The derivative of $\mathbf{r} \cdot \mathbf{r}$ is $\mathbf{r}' \cdot \mathbf{r} + \mathbf{r} \cdot \mathbf{r}'$. Since $\mathbf{r}' \cdot \mathbf{r}$ is the same as $\mathbf{r} \cdot \mathbf{r}'$, this simplifies to $2(\mathbf{r} \cdot \mathbf{r}')$.
So, we have $2r r' = 2(\mathbf{r} \cdot \mathbf{r}')$.
Dividing both sides by $2r$ gives us: $r' = \frac{\mathbf{r} \cdot \mathbf{r}'}{r}$.
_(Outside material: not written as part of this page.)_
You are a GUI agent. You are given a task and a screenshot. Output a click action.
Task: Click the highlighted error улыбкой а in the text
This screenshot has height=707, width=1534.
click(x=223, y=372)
Let's plug this $r'$ back into our expression for the left side:
$$ \frac{r\mathbf{r}' - \left(\frac{\mathbf{r} \cdot \mathbf{r}'}{r}\right)\mathbf{r}}{r^2} $$
To make it look cleaner, we can multiply the top and bottom of the whole fraction by $r$:
$$ \frac{r^2\mathbf{r}' - (\mathbf{r} \cdot \mathbf{r}')\mathbf{r}}{r^3} $$
This is our simplified left side!

Next, let's look at the right side of the equation: $$\frac{1}{r^{3}}\left\{\left[\mathbf{r} \times \mathbf{r}^{\prime}\right] \times \mathbf{r}\right\}$$
We need to focus on the part inside the curly braces first: $$\left[\mathbf{r} \times \mathbf{r}^{\prime}\right] \times \mathbf{r}$$
This is called a "vector triple product"! It looks tricky, but there's a neat formula (an identity) that helps us simplify it. For any three vectors $\mathbf{A}$, $\mathbf{B}$, and $\mathbf{C}$, the rule is:
$$ (\mathbf{A} \times \mathbf{B}) \times \mathbf{C} = (\mathbf{A} \cdot \mathbf{C})\mathbf{B} - (\mathbf{B} \cdot \mathbf{C})\mathbf{A} $$
In our problem, $\mathbf{A}$ is $\mathbf{r}$, $\mathbf{B}$ is $\mathbf{r}'$, and $\mathbf{C}$ is $\mathbf{r}$.
So, using the rule:
$$ \left[\mathbf{r} \times \mathbf{r}^{\prime}\right] \times \mathbf{r} = (\mathbf{r} \cdot \mathbf{r})\mathbf{r}' - (\mathbf{r}' \cdot \mathbf{r})\mathbf{r} $$
We know that $\mathbf{r} \cdot \mathbf{r}$ is just $r^2$ (the length squared!).
And $\mathbf{r}' \cdot \mathbf{r}$ is the same as $\mathbf{r} \cdot \mathbf{r}'$ (the order doesn't change the dot product!).
So, the triple product simplifies to:
$$ r^2\mathbf{r}' - (\mathbf{r} \cdot \mathbf{r}')\mathbf{r} $$

Now, let's put this simplified triple product back into the right side expression:
$$ \frac{1}{r^{3}}\left\{r^2\mathbf{r}' - (\mathbf{r} \cdot \mathbf{r}')\mathbf{r}\right\} $$
Which means we can just write it as:
$$ \frac{r^2\mathbf{r}' - (\mathbf{r} \cdot \mathbf{r}')\mathbf{r}}{r^3} $$

Wow! Look! Both the left side and the right side ended up being exactly the same expression!
$$ \frac{r^2\mathbf{r}' - (\mathbf{r} \cdot \mathbf{r}')\mathbf{r}}{r^3} $$
This means we successfully proved the identity! High five!